Task requirements
Print the passage on deck construction contracts word for word from "Once the contract" to "signed change order.".

Source document

============

Most termination clauses require written notice and a cure period — typically 7 to 30 days for the breaching party to fix the problem before termination takes effect. Some breaches, like fraud or license revocation, should allow immediate termination without a cure period. The clause should also address what happens to money already paid: whether the homeowner is entitled to a refund for incomplete work, and how the value of partially completed work is calculated.
Once the contract is signed, every modification — adding a built-in bench, switching railing material, extending the deck by two feet — needs a written change order signed by both parties. A change order should describe the new or modified work, state the cost adjustment (up or down), and note any extension to the completion date.
Verbal agreements to change the scope are where projects go off the rails. The contractor adds work you discussed casually and then invoices you for it. Or you assumed a change was included in the original price and the contractor assumed it wasn’t. A written change order takes about five minutes to draft and can prevent thousands of dollars in disputes. The contract itself should require that no changes to scope, price, or timeline are valid unless documented through a signed change order.
If the contractor plans to use subcontractors for any portion of the work — electrical, concrete footings, railing fabrication — the contract should require disclosure of who those subcontractors are. You want names, license numbers, and proof of insurance for each one. This isn’t micromanaging; it’s protecting yourself from a subcontractor filing a mechanic’s lien on your property if the general contractor doesn’t pay them.
The contract should also prohibit the contractor from subcontracting work without your written approval. You chose your contractor for a reason — their reputation, their portfolio, their crew. Allowing unlimited subcontracting without notice means you could end up with workers you’ve never vetted building your deck.
A surprisingly common source of frustration is the state of the job site when the contractor considers the work “done.” The contract should specify that the contractor is responsible for removing all construction debris, leftover materials, and packaging from the property. It should also address any damage to landscaping, driveways, or siding caused during construction and require the contractor to restore those areas.
Before making the final payment, conduct a walkthrough with the contractor and create a written punch list of any deficiencies — a scratched board, a wobbly post, a missing trim piece. The final payment should not be released until every punch-list item is resolved and the project passes its final building inspection. Tying final payment to inspection approval in the contract gives you real leverage to ensure the work meets code.

============

Data listing
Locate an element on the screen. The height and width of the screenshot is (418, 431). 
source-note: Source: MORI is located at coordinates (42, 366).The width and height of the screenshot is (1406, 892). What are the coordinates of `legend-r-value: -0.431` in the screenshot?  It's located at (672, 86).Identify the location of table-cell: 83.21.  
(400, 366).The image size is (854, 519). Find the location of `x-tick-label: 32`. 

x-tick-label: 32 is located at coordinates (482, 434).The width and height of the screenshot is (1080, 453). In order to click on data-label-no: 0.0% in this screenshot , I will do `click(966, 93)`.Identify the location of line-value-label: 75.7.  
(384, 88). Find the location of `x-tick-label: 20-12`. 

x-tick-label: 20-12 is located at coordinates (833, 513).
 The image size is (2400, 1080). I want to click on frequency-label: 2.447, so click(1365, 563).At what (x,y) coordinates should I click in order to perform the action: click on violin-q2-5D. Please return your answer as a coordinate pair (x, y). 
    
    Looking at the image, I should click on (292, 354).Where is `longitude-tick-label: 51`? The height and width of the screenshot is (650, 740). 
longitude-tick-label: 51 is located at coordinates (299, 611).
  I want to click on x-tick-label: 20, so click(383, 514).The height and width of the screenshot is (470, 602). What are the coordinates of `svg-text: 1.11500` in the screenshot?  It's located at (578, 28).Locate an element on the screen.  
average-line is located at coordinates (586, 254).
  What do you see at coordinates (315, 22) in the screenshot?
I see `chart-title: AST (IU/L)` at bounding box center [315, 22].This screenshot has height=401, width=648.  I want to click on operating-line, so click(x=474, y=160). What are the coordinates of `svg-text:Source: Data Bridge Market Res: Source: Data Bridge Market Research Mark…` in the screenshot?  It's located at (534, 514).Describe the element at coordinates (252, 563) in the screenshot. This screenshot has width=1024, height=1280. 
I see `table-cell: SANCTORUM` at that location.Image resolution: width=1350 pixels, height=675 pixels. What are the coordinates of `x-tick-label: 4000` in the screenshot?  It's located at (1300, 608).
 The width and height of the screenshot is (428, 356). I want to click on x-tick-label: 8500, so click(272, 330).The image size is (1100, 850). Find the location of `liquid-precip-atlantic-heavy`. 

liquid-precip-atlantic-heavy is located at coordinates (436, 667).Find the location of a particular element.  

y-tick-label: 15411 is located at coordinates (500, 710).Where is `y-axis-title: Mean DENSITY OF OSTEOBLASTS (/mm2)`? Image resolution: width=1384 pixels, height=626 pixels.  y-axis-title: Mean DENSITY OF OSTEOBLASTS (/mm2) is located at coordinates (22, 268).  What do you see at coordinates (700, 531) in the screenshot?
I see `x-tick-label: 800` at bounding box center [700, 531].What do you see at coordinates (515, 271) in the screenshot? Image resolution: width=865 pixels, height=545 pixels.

============

Solution
Once the contract is signed, every modification — adding a built-in bench, switching railing material, extending the deck by two feet — needs a written change order signed by both parties. A change order should describe the new or modified work, state the cost adjustment (up or down), and note any extension to the completion date.
Verbal agreements to change the scope are where projects go off the rails. The contractor adds work you discussed casually and then invoices you for it. Or you assumed a change was included in the original price and the contractor assumed it wasn’t. A written change order takes about five minutes to draft and can prevent thousands of dollars in disputes. The contract itself should require that no changes to scope, price, or timeline are valid unless documented through a signed change order.